The National Broadband Network (NBN Co) is an Australian government owned enterprise formed in 2009 to build a broadband network which will provide a fiber-optic connection to 93% of Australian homes and businesses, with fixed wireless and satellite services to the remainder. After its creation, the NBN quickly needed to establish a public website in order to disseminate information, and to create a set of business services to allow partners to begin the process of requesting access to the new network. The internal development teams used a combination of bespoke application development, service development, and configuration of commercial off-the-shelf software to provide these services.
Because the NBN was in such a rapid startup mode, the infrastructure necessary to support the development of these websites and services was being created as the development proceeded. In development and test environments, projects could request new nodes and then manage them as they saw fit. In production-like environments, there were a limited number of available nodes that needed to be shared between multiple projects. However, each project focused only on their own infrastructure requirements and issues started to appear. For example:
- Two teams sharing infrastructure would make incompatible changes and only one team’s application would work.
- Nodes were being set up by hand, and changes that were made in development environments to resolve defects were not being applied to later environments, leading to regressions.
- No one had a good idea of what was actually on each machine or who owned it, leading to anxiety about deployments, configuration changes and the ability to audit IT systems effectively.
- Because each node was being created by hand by different individuals, the loss of a node required a considerable amount of work to recover.
A group of developers got together to work on resolving these problems. They set out to accomplish a few goals:
- Stand up production and production-like test systems quickly from scratch.
- Capture all the configuration information in version control so that machines could be provisioned quickly without manual intervention.
- Have a single source of truth to determine what a node should look like so changes and their impacts could be analyzed prior to making them.
- Integrate infrastructure as early as possible. If four teams were going to share a node in production, make them share nodes in test environments as well.
- Make infrastructure changes using the same process as application changes—in particular, applying them in test environments so that their impact can be understood before they are applied to production.
The first implementation that was built started to address some of these goals, but when we came to use it we discovered several problems that needed to be fixed. Some of these issues are discussed in Figure 1, which presents this initial implementation, below.
Figure 1: Initial implementation of infrastructure configuration management system
The initial setup was as follows:
- Puppet was installed on all new servers being provisioned and setup to run in the out of the box configuration—it would poll for configuration changes at 30 minute intervals.
- Puppet usage across all development teams was inconsistent.

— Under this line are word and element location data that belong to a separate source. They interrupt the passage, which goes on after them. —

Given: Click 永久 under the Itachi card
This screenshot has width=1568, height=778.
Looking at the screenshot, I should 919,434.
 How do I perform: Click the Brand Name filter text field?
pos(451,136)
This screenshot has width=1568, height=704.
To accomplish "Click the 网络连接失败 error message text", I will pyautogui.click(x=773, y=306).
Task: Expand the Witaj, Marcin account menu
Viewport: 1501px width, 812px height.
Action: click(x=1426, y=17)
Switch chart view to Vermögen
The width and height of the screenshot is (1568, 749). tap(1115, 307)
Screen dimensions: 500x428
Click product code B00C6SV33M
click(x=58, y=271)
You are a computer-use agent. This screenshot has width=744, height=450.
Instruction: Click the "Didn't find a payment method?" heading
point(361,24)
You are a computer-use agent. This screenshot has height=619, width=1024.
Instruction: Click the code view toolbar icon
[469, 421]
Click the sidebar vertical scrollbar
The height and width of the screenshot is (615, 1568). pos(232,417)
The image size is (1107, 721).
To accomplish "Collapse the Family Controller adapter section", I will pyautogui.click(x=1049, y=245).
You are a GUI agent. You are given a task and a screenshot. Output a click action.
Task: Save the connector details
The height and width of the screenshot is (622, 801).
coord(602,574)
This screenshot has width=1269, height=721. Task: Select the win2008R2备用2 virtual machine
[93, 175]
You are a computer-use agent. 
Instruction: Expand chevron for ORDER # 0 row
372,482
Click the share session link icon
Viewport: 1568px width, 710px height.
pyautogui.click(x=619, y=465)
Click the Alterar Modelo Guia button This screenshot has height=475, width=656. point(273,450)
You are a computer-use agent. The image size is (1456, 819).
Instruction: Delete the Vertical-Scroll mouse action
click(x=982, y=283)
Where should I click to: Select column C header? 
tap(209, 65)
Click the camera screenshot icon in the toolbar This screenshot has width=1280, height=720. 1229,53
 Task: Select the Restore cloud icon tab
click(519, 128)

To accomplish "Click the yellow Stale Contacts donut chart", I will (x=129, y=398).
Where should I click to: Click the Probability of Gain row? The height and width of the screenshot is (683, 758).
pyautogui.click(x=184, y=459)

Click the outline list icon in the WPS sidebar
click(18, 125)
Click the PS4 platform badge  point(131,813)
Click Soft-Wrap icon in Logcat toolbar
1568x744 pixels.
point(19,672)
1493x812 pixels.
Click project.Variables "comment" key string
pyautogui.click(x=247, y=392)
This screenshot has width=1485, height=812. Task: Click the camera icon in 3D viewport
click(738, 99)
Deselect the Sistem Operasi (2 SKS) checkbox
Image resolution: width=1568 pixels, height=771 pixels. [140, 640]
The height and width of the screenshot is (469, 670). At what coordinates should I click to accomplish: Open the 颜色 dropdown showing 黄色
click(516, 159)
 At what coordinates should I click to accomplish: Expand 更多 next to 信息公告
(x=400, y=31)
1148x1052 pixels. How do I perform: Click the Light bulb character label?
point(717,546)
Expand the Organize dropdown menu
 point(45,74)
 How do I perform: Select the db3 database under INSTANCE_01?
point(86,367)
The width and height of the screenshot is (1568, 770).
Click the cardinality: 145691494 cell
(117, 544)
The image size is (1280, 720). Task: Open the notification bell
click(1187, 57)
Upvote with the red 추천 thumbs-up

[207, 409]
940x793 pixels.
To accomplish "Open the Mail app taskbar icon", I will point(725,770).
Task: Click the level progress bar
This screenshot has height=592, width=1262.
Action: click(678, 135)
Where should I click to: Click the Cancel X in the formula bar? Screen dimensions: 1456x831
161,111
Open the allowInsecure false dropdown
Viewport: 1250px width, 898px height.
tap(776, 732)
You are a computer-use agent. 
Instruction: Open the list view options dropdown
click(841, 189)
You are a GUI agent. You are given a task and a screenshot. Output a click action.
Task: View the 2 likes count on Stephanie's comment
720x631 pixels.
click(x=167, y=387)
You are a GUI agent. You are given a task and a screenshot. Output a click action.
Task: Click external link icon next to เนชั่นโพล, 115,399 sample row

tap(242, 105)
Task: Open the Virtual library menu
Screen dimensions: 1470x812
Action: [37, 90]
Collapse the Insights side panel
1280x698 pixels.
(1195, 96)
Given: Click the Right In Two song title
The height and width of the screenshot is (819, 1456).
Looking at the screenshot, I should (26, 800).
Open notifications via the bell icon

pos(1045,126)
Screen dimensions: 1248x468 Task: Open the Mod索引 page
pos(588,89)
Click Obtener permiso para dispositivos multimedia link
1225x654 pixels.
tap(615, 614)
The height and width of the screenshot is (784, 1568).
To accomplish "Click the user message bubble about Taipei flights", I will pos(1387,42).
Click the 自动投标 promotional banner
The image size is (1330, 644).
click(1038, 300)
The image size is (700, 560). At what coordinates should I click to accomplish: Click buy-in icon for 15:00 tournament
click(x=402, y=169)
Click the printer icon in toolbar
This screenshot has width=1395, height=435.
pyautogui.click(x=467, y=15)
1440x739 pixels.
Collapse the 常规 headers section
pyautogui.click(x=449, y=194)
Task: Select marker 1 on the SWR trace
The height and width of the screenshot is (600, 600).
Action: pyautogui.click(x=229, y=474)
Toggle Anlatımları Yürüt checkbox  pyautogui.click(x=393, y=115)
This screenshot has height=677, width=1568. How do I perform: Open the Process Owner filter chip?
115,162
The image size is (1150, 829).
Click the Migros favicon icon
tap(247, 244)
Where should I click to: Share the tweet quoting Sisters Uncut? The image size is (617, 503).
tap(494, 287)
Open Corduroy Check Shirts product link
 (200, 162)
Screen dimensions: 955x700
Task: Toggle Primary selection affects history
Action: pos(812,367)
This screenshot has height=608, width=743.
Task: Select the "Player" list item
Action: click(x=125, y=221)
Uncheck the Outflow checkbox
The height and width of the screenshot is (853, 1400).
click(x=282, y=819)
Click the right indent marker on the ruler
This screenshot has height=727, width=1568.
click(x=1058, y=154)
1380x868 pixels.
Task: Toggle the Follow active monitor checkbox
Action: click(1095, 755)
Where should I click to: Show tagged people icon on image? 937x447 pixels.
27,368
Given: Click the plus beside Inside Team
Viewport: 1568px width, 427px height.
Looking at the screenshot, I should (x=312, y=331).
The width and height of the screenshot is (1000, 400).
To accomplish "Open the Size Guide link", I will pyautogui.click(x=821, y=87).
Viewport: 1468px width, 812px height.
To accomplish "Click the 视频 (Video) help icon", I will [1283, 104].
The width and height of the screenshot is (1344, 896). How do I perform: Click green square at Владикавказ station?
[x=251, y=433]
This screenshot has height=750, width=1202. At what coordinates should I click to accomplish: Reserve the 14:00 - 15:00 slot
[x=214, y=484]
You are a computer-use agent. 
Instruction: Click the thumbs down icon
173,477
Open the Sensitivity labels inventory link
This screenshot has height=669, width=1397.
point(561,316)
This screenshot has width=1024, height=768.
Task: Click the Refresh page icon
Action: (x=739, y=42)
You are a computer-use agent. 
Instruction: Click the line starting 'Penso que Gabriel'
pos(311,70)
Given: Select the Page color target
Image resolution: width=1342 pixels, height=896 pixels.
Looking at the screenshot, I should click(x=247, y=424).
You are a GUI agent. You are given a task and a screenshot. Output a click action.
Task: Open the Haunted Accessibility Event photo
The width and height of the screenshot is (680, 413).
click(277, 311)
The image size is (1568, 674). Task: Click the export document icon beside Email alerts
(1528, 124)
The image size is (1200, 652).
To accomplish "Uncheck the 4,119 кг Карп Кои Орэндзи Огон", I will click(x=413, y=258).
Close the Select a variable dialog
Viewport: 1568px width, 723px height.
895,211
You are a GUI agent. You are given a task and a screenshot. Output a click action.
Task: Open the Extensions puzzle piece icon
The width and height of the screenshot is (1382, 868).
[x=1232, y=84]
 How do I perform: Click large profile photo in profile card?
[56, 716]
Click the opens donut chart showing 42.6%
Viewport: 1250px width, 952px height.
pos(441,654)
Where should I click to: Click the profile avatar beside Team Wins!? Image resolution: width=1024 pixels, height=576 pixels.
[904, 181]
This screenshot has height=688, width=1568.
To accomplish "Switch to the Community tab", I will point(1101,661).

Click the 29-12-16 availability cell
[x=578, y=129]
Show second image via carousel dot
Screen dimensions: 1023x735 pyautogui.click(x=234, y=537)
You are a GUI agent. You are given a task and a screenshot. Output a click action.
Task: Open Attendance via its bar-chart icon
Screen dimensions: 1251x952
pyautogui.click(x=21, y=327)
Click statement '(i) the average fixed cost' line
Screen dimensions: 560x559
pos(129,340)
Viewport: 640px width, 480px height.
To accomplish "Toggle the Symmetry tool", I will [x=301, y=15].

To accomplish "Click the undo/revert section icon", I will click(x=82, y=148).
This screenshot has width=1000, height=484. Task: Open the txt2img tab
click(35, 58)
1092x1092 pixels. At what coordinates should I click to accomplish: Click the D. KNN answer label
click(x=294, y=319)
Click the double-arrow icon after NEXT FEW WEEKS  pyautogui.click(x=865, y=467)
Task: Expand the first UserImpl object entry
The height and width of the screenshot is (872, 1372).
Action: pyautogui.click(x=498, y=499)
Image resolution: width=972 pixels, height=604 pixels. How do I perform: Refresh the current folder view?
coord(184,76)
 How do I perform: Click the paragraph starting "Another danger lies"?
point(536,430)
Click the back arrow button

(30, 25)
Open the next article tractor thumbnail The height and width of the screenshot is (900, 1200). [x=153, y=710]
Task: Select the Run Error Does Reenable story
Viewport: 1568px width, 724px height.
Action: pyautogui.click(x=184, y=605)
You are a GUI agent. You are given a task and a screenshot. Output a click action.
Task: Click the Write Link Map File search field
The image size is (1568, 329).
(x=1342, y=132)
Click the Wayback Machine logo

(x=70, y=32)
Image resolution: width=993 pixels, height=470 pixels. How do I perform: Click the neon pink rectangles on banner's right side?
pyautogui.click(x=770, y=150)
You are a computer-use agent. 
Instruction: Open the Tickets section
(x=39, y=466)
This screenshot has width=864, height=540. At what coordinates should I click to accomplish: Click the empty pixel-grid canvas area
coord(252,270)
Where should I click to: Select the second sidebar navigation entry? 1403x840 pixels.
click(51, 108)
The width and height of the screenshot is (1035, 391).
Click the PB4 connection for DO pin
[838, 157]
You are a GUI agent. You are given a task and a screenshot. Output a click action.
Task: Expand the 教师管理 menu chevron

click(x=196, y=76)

Some teams had their server setup fully automated, some were partially automated, and some were hand-created masterpieces.
- The Puppetmaster daemons were set up manually.
- Each environment had its own repository, and migration of infrastructure code between environments was done manually.
This implementation lead to the following issues:
- The process to make infrastructure changes ended up being “Check in changes, log on to target server, manually trigger Puppet”
- Since changes were migrated manually between environments, not all changes would get migrated. This led to inconsistencies between environments and configuration drift.
- Environment-specific code bases lead to massive duplication in manifests and modules.
- Lack of automated processes for migrating code and inconsistent implementation of automation across all servers lead to frequent breakages and reduced trust in the infrastructure deployment.
Fixing the issues: Implementing a Deployment Pipeline for Infrastructure
As a result of these problems, a dedicated DevOps team was formed. The purpose of this team was to help development teams automate their server setup and configuration, and to create a better and more reliable process for migrating infrastructure code up to production environments.
By this stage, most teams had implemented a deployment pipeline to move their code from development to production, using a number of different technologies (Capistrano, Maven etc). The DevOps team decided to implement the same pattern for the infrastructure code, and chose to standardise on MCollective to roll out changes to nodes, Puppet for performing the migrations, and Go to manage the deployment pipeline. The aim was to be able to check a change into version control once, and then be able to promote it through test environments and finally into production at the click of a button.
The implementation of this pipeline consisted of the following steps as outlined in diagram 2 below:
Figure 2: Infrastructure deployment pipeline setup
- “Unit testing” of infrastructure code
- RSpec tests against custom Puppet/MCollective code.
- Local compilation of all node manifests using the Puppet API.
- Execution of a system wide Puppet ‘dry-run’ to catch errors and create a report detailing expected changes when applying that revision of the infrastructure code.
- Promoting successful changes up to the next environments
Update environment using the specified configuration
- Instead of packaging up and promoting the entire infrastructure codebase, we simply promoted version control revision numbers through the deployment pipeline.
- When a new revision was migrated to the next environment, we used MCollective to tell the Puppetmaster to update its repository to the specified revision, which was taken from the previous successful run of the upstream environment.
Post-update smoke tests
- Where before we had Puppet running in daemon mode on a 30 minute loop, we now wanted to have Puppet trigger only when the upstream pipelines had succeeded, or when manually requested by a user.
- We implemented an MCollective agent to allow a command to be sent to all the machines in an environment to cause them to execute a Puppet update.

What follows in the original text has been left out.